Sacramento State is leading an effort that includes Fresno State to put online a trove of World War II-era letters and documents from when 120,000 Japanese Americans were imprisoned at 10 remote camps scattered across America.
In September, planning starts for the two-year CSU Japanese American Digitization Project for more than 10,000 original letters, journals and other documents now stored at 13 state universities, said Julie Thomas, special collections and manuscripts librarian at California State University, Sacramento.
The California State University-wide effort is funded by a $321,000 grant from the National Park Service, the largest share of which – $40,000 – is going to Sacramento State. The school bought a special archival scanner to copy fragile books and printed material, Thomas said.
Other CSU campuses participating in the digitization project include Dominguez Hills, Bakersfield, Channel Islands, Fresno, Fullerton, Northridge, San Jose, San Bernardino, San Diego, San Luis Obispo, San Francisco and Sonoma.
While more than 1,300 donated photos and pictures of artifacts including clothing, furniture and farm implements used at the camps already can be found in Sacramento State’s digital library, “the documents were the glaring gap because of the challenges of digitizing them,T” Thomas said.
“These unvarnished documents send chills up and down my spine,” she said.
Sacramento State has about 4,000 documents to be digitized, many of them telling the story of the 5,121 internees taken from Sacramento. They include Resolution No. 207, adopted by the Sacramento City Council on May 28, 1943. According to Thomas, the resolution calls the Japanese Americans “pagan” and says the council opposes their return from the camps because of their “treachery, faithlessness and untrustworthiness.”
She noted that the City Council didn’t officially repeal the resolution until May 2014.
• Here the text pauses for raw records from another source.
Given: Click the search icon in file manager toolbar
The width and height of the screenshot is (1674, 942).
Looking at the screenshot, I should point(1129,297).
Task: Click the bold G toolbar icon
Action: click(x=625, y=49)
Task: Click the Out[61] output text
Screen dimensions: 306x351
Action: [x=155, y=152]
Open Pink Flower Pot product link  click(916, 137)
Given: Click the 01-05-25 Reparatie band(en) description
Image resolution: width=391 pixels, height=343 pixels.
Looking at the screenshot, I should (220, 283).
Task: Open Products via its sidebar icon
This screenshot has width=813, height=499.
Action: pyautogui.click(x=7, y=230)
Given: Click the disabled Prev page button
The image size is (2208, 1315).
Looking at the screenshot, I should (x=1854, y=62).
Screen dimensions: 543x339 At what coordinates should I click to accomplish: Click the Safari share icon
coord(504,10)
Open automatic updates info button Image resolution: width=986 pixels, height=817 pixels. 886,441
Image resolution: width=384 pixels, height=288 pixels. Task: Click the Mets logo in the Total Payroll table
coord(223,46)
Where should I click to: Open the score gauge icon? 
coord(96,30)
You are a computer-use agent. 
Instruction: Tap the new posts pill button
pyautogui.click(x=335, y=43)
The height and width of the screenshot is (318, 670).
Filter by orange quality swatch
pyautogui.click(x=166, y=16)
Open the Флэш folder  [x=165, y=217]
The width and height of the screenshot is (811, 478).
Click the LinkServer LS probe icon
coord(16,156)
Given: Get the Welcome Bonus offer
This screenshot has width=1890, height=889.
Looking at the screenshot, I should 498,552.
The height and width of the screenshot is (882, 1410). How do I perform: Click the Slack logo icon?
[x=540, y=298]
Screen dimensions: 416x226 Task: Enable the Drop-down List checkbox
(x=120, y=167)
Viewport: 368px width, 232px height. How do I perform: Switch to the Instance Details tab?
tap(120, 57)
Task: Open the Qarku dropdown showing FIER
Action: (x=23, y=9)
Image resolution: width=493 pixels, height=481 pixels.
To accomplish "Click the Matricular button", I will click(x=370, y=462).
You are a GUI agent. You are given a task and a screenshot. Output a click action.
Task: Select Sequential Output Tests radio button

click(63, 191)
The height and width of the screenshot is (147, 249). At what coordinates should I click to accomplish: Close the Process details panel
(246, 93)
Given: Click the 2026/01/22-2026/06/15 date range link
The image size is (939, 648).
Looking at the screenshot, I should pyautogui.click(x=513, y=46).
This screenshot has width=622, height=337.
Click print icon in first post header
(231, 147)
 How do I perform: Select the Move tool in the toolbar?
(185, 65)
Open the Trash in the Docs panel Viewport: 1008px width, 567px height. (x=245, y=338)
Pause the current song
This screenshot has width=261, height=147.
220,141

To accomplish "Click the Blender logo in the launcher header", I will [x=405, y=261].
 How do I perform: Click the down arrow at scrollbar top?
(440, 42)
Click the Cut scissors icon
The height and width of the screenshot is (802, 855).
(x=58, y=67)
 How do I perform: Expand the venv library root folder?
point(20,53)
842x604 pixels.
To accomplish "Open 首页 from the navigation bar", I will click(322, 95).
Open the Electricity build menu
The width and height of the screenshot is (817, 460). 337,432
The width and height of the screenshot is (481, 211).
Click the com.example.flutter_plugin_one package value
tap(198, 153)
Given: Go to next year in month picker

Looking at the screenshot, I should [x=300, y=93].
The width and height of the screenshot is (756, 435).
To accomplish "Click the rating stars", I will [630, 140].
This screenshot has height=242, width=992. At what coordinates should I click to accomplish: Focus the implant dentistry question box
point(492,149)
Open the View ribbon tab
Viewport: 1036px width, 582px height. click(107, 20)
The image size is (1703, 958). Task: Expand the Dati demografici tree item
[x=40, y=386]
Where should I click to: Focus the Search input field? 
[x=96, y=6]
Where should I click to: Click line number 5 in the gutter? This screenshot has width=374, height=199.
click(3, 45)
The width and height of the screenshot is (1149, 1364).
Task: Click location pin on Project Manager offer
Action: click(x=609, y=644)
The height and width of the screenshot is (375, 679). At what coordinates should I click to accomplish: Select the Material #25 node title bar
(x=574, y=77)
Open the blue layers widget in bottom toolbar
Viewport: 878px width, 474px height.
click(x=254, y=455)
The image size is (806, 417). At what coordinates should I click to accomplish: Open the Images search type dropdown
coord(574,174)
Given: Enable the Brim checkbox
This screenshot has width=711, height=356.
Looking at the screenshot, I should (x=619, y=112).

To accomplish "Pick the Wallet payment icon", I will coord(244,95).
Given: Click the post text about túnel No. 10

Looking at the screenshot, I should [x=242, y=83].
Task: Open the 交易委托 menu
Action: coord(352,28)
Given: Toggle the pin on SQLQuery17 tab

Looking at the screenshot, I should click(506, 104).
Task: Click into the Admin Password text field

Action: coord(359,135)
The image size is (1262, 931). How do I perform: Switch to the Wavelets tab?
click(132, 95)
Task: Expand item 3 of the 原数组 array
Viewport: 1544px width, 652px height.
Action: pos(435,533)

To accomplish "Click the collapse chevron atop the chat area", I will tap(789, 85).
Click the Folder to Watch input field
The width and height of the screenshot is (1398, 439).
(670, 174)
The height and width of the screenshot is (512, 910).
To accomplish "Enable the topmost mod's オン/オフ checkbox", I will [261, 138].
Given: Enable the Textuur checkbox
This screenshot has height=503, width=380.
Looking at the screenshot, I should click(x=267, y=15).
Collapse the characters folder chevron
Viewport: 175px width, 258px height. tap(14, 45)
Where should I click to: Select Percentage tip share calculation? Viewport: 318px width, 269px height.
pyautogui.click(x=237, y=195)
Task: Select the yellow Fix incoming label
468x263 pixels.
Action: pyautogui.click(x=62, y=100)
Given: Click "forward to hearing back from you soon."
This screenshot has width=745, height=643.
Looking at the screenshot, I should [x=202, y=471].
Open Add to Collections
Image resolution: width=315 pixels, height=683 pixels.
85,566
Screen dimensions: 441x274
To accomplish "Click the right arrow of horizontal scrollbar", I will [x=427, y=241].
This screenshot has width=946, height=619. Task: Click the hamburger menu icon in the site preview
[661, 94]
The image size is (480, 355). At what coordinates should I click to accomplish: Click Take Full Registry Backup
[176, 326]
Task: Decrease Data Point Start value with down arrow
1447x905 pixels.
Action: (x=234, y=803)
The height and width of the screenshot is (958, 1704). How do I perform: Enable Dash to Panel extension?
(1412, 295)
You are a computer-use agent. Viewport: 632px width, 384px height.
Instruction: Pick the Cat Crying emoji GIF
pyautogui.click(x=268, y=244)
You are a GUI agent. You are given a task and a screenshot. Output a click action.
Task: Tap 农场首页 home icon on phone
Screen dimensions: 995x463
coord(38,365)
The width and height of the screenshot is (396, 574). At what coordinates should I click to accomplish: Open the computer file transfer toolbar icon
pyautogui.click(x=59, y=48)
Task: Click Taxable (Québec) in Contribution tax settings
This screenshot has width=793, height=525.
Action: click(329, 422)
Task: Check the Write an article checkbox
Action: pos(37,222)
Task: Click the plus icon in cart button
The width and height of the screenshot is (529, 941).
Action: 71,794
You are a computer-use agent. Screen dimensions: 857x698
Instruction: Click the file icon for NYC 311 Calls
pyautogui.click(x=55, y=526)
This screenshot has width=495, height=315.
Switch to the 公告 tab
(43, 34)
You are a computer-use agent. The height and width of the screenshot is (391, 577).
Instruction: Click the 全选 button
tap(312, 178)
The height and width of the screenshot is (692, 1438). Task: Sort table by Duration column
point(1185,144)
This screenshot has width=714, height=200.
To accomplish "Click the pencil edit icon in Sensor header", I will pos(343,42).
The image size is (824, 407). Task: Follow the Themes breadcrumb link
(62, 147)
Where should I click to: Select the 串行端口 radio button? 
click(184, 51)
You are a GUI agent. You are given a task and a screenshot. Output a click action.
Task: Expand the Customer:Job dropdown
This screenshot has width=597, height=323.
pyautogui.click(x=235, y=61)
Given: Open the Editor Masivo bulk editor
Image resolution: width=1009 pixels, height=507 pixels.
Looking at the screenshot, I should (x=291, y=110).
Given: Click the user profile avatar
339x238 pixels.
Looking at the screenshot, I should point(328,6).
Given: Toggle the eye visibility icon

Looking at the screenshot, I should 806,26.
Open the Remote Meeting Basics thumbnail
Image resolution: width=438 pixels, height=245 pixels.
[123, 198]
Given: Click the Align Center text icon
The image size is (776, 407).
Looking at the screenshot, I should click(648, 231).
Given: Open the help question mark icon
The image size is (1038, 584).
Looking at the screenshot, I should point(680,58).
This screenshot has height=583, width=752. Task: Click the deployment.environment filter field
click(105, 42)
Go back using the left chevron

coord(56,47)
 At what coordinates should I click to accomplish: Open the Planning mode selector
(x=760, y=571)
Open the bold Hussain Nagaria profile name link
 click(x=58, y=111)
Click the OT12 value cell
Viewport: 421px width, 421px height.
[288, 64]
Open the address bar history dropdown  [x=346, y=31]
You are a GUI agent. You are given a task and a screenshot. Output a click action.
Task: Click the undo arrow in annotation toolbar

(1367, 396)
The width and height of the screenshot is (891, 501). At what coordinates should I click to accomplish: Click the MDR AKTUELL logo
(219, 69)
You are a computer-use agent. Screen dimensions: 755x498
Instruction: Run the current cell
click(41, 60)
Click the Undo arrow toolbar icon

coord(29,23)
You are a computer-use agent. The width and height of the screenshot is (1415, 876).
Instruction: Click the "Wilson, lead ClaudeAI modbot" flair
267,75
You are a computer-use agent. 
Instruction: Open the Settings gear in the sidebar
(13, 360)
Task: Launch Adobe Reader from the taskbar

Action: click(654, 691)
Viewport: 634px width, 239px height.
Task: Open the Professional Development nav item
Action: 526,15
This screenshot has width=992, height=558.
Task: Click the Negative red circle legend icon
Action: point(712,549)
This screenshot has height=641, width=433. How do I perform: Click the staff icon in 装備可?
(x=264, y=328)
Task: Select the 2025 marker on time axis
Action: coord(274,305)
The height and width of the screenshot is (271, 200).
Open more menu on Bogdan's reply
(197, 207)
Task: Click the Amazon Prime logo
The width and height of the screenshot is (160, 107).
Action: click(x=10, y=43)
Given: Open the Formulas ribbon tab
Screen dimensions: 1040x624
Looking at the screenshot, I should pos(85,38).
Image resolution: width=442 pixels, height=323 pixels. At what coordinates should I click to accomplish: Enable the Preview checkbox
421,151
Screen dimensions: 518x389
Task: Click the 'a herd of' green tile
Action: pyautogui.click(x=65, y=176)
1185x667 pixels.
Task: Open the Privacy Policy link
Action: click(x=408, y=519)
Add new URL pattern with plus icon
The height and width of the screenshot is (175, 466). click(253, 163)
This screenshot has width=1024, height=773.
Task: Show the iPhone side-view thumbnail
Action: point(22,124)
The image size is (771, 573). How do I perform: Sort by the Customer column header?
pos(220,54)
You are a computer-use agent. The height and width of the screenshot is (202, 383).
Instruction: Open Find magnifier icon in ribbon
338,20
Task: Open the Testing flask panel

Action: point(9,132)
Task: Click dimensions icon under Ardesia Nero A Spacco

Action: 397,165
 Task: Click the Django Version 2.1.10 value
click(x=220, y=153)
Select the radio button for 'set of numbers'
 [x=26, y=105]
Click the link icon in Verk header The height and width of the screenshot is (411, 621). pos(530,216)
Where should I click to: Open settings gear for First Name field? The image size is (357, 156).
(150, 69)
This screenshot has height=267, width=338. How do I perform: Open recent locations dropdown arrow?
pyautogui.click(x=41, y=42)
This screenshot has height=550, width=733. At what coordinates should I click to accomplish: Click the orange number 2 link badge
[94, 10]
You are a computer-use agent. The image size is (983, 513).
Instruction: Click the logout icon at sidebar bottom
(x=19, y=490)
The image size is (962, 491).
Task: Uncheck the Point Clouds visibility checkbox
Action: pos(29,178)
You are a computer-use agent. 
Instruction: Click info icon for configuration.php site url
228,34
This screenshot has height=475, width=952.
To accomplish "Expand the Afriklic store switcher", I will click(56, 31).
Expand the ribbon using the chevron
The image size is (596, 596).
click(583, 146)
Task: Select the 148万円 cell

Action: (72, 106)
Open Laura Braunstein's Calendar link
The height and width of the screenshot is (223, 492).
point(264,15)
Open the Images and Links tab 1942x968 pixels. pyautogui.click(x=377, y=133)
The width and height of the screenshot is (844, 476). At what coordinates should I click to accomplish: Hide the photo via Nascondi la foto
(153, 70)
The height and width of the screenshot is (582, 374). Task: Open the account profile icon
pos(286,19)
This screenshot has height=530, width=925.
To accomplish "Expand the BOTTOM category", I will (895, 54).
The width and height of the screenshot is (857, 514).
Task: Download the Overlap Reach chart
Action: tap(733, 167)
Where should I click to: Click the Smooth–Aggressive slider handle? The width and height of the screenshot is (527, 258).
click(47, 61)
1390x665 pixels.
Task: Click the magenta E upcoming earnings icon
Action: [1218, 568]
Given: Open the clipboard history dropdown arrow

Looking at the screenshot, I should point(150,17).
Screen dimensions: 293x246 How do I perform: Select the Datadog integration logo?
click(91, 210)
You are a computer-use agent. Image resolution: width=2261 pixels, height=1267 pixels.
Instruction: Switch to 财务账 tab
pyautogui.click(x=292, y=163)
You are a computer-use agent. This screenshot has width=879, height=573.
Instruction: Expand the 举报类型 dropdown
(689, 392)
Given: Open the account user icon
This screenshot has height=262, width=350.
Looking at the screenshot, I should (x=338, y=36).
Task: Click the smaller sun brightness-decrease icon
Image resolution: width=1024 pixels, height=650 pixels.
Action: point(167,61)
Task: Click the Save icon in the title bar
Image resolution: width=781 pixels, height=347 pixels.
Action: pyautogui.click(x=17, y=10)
Another document to be digitized is a statement by War Relocation Authority Director Dillon S. Myer regarding the Nov. 1943 riots at the Tule Lake Incarceration Center, where a number of Japanese Americans known as the “no-no boys” answered no to questions 27 and 28 of the loyalty questionnaire that all internees were required to complete – were they willing to serve in the military and would they swear unqualified allegiance to the United States of America.
Other documents to be digitized include accounts of the daily lives of camp residents, along with poignant, tear-stained letters and diaries. Some of the letters belonged to the late teacher and civil rights activist Mary Tsuruko Tsukamoto, who was sent from the town of Florin, where her parents farmed strawberries and grapes, to the incarceration camp in Jerome, Ark., with her husband and daughter Marielle.
“I was 5,” said Marielle Tsukamoto, who donated boxes of memos, photographs, letters and diary pages. “We’re very excited Sac State got a grant to digitize the documents that tell the true story of what happened to the Japanese Americans like my family who were forced to leave their homes and farms.”
The CSU Japanese American Digitization Project will start in September and be available on a CSU-sponsored website, Thomas said. “These are the primary resources that haven’t been interpreted through the eyes of a researcher, and it gets the story out. It’s the national story of American citizens whose constitutional rights were denied them for no other reason than they were of Japanese descent.”